(MATERIAL SUPPLIED begins)
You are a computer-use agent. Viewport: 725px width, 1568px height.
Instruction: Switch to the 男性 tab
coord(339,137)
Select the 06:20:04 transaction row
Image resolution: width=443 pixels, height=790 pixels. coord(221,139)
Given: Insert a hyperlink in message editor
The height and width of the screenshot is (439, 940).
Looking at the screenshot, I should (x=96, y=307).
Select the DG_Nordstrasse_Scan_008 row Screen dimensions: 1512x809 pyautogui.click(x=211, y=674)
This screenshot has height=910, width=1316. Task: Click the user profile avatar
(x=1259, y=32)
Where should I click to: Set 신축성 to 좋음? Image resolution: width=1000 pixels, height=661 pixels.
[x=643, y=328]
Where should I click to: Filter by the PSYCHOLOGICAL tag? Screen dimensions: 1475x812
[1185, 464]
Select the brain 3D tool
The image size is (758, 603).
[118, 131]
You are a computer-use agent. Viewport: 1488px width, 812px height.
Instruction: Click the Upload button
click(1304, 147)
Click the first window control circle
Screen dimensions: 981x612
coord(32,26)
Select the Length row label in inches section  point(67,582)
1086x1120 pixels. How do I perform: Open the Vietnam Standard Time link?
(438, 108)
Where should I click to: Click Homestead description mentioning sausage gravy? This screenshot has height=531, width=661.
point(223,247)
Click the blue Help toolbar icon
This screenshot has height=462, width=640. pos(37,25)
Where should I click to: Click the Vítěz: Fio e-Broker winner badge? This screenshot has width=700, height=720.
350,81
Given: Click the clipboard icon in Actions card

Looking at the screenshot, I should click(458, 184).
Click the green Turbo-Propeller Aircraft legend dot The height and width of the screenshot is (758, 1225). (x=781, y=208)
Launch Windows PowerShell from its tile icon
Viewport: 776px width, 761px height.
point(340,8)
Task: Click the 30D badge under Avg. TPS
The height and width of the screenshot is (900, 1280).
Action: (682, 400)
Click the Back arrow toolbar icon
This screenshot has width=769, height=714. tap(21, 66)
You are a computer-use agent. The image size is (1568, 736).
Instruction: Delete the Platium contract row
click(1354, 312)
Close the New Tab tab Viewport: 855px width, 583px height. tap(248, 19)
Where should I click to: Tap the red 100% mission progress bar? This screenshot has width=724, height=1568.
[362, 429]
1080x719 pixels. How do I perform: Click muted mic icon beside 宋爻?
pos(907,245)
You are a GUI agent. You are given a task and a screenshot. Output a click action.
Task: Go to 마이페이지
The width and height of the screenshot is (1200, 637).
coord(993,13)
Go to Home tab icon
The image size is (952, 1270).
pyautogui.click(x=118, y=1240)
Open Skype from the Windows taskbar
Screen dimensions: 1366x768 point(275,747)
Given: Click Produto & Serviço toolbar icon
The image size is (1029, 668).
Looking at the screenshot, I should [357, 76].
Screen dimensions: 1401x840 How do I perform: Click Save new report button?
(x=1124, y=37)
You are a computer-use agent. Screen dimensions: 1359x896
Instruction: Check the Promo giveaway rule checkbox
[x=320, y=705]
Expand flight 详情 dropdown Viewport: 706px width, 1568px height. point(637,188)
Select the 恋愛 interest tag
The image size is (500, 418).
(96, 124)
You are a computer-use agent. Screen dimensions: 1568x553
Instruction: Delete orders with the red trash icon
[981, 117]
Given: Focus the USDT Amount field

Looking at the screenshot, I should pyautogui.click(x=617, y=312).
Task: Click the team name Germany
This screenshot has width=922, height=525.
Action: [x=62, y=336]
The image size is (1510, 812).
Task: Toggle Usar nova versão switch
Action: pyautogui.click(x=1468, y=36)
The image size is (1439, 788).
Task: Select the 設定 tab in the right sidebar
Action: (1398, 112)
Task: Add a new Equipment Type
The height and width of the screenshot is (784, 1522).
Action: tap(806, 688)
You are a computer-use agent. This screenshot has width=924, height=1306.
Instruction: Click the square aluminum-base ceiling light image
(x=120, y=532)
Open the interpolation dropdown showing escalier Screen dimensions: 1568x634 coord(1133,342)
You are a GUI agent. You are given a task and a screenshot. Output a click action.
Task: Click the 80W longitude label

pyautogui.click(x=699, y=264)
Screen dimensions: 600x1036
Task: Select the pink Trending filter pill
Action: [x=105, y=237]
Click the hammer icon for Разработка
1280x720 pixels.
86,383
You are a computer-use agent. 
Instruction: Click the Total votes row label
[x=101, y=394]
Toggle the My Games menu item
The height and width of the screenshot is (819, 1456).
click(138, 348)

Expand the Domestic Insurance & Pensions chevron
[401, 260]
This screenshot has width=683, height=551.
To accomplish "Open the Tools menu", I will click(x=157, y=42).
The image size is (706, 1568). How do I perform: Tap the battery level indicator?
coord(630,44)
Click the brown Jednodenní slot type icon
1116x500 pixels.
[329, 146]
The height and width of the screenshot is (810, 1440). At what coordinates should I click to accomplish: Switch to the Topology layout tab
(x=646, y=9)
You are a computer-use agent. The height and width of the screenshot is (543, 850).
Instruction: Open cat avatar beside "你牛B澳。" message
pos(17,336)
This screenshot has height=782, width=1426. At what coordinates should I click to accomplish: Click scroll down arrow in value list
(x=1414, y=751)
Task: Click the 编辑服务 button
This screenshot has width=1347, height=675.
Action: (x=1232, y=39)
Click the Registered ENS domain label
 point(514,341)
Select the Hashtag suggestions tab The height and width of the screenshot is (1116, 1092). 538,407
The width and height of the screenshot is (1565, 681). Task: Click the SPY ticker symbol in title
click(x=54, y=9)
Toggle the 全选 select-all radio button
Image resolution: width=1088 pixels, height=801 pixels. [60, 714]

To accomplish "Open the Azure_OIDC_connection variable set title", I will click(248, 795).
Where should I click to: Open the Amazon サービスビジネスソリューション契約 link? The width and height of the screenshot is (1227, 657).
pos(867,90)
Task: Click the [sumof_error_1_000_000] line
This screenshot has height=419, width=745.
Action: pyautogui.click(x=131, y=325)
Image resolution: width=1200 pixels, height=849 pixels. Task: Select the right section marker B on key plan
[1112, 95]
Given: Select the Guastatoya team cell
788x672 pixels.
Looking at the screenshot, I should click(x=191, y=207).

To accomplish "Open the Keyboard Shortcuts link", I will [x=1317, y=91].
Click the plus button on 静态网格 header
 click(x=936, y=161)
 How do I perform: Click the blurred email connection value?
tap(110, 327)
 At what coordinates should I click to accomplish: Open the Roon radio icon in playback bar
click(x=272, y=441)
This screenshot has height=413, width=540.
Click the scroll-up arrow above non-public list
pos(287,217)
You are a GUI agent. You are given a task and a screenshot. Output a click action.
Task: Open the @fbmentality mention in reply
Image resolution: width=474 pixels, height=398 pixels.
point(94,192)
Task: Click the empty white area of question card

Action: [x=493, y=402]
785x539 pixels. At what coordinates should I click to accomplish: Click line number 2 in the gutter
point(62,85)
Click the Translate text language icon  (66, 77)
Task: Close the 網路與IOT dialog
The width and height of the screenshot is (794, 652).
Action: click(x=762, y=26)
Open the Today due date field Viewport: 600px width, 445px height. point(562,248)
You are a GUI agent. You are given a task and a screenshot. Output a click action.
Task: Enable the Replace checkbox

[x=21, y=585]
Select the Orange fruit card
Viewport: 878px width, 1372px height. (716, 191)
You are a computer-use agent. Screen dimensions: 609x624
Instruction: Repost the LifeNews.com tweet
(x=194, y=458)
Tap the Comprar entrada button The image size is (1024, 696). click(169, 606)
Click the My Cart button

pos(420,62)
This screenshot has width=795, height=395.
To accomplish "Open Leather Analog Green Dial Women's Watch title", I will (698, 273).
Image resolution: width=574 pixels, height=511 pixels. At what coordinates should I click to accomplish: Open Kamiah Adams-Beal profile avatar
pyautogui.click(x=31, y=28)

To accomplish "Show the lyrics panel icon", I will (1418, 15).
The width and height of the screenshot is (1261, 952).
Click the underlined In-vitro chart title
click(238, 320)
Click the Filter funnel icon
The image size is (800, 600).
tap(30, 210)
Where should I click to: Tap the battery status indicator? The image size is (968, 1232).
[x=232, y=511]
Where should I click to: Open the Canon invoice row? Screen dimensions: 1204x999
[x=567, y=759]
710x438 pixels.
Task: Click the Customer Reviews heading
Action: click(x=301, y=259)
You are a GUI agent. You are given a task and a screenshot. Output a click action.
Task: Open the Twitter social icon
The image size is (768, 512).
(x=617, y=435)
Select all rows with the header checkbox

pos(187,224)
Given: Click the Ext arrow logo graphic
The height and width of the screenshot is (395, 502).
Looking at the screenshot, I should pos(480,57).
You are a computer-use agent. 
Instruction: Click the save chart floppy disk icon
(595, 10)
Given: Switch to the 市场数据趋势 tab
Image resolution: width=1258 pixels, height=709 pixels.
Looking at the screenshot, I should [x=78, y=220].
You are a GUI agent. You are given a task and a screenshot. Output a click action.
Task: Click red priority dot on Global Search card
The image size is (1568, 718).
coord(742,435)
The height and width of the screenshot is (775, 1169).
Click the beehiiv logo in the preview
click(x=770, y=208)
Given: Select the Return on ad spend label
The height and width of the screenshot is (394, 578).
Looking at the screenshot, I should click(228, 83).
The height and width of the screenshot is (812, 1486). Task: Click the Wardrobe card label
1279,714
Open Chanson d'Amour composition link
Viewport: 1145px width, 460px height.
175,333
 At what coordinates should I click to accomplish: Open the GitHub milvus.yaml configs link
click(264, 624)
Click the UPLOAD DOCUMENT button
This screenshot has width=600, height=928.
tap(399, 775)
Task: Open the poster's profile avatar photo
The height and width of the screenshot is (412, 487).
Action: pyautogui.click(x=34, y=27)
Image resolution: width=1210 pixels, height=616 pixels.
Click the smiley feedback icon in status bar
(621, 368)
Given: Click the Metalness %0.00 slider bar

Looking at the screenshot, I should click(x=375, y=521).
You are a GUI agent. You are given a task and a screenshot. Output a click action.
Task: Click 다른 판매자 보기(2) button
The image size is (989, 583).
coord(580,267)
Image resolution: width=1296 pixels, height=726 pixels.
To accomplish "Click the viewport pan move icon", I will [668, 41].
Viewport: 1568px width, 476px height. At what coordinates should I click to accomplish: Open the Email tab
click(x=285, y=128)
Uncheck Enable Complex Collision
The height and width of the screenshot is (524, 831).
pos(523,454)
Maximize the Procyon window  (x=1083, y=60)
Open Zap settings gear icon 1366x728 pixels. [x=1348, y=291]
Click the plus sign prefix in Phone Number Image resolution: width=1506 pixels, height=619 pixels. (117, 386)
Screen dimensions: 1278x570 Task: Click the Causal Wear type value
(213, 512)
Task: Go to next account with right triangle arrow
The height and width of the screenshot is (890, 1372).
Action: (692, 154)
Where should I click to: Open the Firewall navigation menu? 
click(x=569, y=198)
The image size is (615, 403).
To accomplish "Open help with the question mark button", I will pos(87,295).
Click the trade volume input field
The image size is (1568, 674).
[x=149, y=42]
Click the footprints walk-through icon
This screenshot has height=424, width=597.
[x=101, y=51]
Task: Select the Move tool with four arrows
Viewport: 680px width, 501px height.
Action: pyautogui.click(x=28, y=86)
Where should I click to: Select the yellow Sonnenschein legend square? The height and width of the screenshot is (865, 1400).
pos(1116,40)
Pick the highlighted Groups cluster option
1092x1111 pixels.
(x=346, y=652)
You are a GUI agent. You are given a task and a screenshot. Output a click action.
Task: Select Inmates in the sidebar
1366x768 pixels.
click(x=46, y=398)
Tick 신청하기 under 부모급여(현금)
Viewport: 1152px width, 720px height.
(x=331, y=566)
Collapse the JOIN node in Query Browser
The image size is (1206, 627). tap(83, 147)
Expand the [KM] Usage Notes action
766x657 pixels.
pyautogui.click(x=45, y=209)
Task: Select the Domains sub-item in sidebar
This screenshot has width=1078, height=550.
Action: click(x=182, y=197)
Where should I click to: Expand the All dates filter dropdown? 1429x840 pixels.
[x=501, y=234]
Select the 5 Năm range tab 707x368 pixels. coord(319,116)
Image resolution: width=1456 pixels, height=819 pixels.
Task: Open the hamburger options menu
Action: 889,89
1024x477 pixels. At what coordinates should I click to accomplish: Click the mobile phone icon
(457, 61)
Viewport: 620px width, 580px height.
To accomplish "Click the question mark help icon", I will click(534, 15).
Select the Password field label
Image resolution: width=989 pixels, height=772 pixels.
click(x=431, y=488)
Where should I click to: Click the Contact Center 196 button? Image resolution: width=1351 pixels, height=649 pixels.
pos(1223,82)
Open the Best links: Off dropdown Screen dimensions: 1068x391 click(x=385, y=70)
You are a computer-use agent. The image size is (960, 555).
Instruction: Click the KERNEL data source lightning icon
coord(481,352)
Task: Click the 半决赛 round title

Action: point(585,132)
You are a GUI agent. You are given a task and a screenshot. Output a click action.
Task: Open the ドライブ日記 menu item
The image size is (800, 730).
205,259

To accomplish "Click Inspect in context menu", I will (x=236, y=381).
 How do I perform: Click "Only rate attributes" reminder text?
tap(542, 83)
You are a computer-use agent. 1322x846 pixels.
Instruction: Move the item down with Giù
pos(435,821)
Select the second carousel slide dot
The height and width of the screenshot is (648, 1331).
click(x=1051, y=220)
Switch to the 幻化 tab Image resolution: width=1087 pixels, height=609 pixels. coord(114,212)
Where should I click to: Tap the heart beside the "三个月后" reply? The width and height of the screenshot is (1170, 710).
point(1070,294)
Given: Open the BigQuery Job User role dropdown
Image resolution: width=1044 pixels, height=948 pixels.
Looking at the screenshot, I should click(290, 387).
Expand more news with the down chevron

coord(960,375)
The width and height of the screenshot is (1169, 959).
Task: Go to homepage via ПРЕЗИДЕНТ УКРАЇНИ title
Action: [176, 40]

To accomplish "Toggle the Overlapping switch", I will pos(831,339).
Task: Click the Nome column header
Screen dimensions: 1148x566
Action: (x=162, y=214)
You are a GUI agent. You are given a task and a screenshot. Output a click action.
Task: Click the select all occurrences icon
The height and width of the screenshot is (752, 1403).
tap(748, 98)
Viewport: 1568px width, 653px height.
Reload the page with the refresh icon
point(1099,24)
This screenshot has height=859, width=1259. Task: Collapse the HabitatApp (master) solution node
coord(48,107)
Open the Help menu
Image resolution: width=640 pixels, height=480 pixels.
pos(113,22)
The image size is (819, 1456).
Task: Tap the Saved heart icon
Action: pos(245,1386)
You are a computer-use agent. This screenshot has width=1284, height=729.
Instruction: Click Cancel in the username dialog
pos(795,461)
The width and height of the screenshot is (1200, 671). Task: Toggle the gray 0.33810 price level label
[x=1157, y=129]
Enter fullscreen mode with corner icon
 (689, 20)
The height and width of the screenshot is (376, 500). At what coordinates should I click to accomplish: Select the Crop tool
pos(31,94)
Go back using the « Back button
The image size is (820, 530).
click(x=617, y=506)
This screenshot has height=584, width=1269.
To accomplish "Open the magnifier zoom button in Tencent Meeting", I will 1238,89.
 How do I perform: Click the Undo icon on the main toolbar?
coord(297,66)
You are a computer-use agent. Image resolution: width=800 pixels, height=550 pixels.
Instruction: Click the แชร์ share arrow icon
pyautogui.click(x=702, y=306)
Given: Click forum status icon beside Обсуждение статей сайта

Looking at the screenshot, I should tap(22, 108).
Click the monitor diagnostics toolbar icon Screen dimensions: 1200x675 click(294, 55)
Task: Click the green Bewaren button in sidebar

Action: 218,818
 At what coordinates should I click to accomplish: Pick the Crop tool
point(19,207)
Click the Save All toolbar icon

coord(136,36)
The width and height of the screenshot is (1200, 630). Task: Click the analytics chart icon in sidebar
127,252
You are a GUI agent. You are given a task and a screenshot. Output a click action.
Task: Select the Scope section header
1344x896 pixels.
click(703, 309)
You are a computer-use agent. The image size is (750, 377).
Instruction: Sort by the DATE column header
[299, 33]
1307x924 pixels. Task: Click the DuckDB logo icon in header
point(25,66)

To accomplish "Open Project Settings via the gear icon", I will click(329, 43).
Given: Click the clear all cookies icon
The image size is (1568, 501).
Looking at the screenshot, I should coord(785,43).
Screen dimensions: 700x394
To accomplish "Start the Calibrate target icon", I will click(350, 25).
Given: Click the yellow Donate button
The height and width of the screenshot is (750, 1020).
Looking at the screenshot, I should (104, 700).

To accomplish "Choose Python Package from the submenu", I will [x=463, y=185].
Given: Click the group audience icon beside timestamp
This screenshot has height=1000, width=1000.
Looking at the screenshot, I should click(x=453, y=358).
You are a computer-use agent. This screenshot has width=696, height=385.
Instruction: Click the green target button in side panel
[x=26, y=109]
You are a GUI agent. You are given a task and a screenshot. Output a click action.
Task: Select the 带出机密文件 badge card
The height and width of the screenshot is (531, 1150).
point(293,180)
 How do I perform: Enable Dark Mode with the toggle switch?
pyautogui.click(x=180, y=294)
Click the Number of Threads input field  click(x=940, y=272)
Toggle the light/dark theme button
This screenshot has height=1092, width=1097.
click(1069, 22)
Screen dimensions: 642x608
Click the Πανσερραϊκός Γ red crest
(MATERIAL SUPPLIED ends)
** EXERCISE AIM **
Scan the data above for the string "Close" and copy each line where it appears.

** ANSWER AREA **
Close the New Tab tab Viewport: 855px width, 583px height. tap(248, 19)
Task: Close the 網路與IOT dialog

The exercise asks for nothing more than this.